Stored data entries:
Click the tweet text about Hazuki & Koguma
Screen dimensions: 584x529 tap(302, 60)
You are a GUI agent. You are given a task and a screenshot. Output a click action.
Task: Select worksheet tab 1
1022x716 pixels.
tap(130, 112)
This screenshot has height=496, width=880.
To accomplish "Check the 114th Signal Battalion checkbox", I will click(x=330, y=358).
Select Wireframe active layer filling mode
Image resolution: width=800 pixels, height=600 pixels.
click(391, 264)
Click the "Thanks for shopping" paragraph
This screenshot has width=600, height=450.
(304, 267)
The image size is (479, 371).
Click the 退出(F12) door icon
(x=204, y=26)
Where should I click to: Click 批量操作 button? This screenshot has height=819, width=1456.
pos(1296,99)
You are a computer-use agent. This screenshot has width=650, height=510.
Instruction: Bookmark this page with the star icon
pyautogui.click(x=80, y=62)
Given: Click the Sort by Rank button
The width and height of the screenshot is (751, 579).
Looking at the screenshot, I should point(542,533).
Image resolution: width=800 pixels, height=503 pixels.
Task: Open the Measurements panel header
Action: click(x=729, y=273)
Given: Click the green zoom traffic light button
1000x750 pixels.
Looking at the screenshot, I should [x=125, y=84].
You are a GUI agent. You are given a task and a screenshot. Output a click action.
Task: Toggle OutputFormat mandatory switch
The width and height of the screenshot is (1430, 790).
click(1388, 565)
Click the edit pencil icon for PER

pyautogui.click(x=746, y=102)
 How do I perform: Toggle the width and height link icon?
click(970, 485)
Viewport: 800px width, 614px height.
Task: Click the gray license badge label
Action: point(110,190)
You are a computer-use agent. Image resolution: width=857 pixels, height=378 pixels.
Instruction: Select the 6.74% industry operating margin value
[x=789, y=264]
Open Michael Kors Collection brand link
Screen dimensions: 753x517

### ABOUT THIS TASK
Where a line in the records above includes the string "computer", show it.

### RESULT FOR THIS TASK
You are a computer-use agent. This screenshot has width=650, height=510.
You are a computer-use agent. Image resolution: width=857 pixels, height=378 pixels.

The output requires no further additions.